MATERIAL SHOWN:
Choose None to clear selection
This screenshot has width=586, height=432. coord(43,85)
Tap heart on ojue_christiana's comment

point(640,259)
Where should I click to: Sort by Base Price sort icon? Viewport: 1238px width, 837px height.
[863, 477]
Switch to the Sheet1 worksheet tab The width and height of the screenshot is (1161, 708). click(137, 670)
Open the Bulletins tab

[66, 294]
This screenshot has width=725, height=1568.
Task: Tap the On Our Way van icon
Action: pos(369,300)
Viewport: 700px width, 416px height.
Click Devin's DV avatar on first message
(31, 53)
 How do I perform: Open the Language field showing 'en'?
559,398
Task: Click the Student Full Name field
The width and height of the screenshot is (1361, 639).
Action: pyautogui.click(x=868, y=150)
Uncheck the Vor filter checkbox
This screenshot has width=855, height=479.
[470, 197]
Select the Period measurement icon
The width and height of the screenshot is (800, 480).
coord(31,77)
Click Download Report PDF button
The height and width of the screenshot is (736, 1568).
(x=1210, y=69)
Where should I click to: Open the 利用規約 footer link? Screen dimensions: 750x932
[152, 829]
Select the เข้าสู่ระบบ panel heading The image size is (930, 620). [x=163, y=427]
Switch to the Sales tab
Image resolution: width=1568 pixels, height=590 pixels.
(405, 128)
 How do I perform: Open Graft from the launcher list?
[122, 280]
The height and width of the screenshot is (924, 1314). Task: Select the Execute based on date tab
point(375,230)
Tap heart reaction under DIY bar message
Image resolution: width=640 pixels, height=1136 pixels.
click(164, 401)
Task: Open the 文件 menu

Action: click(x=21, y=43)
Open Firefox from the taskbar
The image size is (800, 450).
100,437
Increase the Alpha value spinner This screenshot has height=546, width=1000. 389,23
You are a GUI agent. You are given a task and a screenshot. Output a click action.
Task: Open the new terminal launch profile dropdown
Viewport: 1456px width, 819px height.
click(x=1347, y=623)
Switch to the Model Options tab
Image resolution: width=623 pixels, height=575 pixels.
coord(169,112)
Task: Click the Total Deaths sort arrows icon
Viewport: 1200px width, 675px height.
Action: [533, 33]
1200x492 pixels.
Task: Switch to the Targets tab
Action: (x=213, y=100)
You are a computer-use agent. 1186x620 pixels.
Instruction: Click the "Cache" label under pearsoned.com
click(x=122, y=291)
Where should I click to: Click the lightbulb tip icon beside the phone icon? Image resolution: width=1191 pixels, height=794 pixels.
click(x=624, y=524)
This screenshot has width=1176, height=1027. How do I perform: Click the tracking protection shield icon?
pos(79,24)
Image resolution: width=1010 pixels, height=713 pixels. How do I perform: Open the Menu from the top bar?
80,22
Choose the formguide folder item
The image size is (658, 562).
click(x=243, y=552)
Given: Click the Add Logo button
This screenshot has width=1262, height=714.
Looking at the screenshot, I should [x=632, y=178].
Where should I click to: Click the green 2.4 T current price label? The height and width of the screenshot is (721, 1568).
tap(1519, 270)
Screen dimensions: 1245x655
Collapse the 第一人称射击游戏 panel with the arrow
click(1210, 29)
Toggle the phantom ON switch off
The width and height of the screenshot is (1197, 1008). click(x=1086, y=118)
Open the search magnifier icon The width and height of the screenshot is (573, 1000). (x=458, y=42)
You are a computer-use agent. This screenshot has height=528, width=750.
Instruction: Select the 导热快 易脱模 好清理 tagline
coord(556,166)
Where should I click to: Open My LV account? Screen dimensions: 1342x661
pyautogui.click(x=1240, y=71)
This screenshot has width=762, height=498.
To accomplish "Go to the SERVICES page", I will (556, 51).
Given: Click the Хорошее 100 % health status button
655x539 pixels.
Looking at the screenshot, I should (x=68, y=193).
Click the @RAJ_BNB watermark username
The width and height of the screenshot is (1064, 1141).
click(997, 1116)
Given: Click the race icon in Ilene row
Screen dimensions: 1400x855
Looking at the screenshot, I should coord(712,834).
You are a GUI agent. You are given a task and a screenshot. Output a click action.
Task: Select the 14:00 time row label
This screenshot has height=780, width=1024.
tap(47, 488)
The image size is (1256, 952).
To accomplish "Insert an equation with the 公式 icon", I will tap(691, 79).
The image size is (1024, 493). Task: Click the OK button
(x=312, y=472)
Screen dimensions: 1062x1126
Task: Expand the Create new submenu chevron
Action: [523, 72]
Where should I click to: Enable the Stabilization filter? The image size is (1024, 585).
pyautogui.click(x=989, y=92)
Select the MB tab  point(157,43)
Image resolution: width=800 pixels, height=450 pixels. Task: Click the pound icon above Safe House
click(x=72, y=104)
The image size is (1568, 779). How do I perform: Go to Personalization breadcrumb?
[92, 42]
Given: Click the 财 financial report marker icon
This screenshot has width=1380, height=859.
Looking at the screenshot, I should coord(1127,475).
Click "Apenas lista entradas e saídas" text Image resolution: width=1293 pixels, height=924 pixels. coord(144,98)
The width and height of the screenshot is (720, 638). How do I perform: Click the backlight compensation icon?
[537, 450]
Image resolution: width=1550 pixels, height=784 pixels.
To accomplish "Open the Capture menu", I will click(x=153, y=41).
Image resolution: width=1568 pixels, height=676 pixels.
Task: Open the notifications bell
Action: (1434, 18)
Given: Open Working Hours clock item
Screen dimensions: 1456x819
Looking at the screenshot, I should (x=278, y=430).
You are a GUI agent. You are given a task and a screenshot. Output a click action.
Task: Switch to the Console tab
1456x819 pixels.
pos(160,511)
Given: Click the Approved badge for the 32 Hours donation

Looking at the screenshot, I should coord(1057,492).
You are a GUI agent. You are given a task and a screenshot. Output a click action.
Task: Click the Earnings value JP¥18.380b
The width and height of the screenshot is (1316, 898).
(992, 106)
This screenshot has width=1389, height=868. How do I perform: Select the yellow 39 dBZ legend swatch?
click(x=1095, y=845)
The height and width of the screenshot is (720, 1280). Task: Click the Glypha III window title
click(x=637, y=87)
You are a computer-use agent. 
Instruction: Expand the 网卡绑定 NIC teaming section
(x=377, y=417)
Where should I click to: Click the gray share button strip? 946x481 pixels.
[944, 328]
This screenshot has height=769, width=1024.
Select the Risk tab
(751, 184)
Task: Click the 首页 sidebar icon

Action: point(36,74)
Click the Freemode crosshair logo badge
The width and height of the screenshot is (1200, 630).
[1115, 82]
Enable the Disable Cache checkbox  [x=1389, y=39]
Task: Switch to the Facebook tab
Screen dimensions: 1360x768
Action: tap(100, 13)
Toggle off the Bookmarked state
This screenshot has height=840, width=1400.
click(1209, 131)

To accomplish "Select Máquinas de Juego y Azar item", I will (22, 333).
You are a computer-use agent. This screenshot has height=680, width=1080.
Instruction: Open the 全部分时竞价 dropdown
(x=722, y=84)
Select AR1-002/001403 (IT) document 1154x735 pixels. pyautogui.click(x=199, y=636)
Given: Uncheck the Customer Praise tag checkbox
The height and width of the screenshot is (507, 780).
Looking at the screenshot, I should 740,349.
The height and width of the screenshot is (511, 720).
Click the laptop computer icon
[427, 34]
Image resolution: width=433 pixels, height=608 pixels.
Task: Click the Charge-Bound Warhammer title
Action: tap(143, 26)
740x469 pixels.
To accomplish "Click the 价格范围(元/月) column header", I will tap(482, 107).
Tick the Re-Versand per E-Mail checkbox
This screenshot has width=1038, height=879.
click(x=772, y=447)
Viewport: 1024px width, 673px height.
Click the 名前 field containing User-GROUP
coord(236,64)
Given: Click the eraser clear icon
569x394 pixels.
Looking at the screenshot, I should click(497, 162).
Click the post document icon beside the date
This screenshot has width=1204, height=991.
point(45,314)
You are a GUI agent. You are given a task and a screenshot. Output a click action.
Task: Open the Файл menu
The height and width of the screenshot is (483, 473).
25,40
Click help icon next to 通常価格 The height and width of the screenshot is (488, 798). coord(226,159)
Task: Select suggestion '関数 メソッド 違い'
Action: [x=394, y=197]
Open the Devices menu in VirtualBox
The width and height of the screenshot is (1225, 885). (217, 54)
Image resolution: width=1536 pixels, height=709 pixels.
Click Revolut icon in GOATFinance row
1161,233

WHAT YOU ARE ASKED TO DO: Quote the rows from the line containing "Image resolution: width=800" up to and including the line containing "Action: point(36,74)", reproducing each line exactly as it appears.

RESULT OF THE TASK:
Image resolution: width=800 pixels, height=450 pixels. Task: Click the pound icon above Safe House
click(x=72, y=104)
The image size is (1568, 779). How do I perform: Go to Personalization breadcrumb?
[92, 42]
Given: Click the 财 financial report marker icon
This screenshot has width=1380, height=859.
Looking at the screenshot, I should coord(1127,475).
Click "Apenas lista entradas e saídas" text Image resolution: width=1293 pixels, height=924 pixels. coord(144,98)
The width and height of the screenshot is (720, 638). How do I perform: Click the backlight compensation icon?
[537, 450]
Image resolution: width=1550 pixels, height=784 pixels.
To accomplish "Open the Capture menu", I will click(x=153, y=41).
Image resolution: width=1568 pixels, height=676 pixels.
Task: Open the notifications bell
Action: (1434, 18)
Given: Open Working Hours clock item
Screen dimensions: 1456x819
Looking at the screenshot, I should (x=278, y=430).
You are a GUI agent. You are given a task and a screenshot. Output a click action.
Task: Switch to the Console tab
1456x819 pixels.
pos(160,511)
Given: Click the Approved badge for the 32 Hours donation

Looking at the screenshot, I should coord(1057,492).
You are a GUI agent. You are given a task and a screenshot. Output a click action.
Task: Click the Earnings value JP¥18.380b
The width and height of the screenshot is (1316, 898).
(992, 106)
This screenshot has width=1389, height=868. How do I perform: Select the yellow 39 dBZ legend swatch?
click(x=1095, y=845)
The height and width of the screenshot is (720, 1280). Task: Click the Glypha III window title
click(x=637, y=87)
You are a computer-use agent. 
Instruction: Expand the 网卡绑定 NIC teaming section
(x=377, y=417)
Where should I click to: Click the gray share button strip? 946x481 pixels.
[944, 328]
This screenshot has height=769, width=1024.
Select the Risk tab
(751, 184)
Task: Click the 首页 sidebar icon

Action: point(36,74)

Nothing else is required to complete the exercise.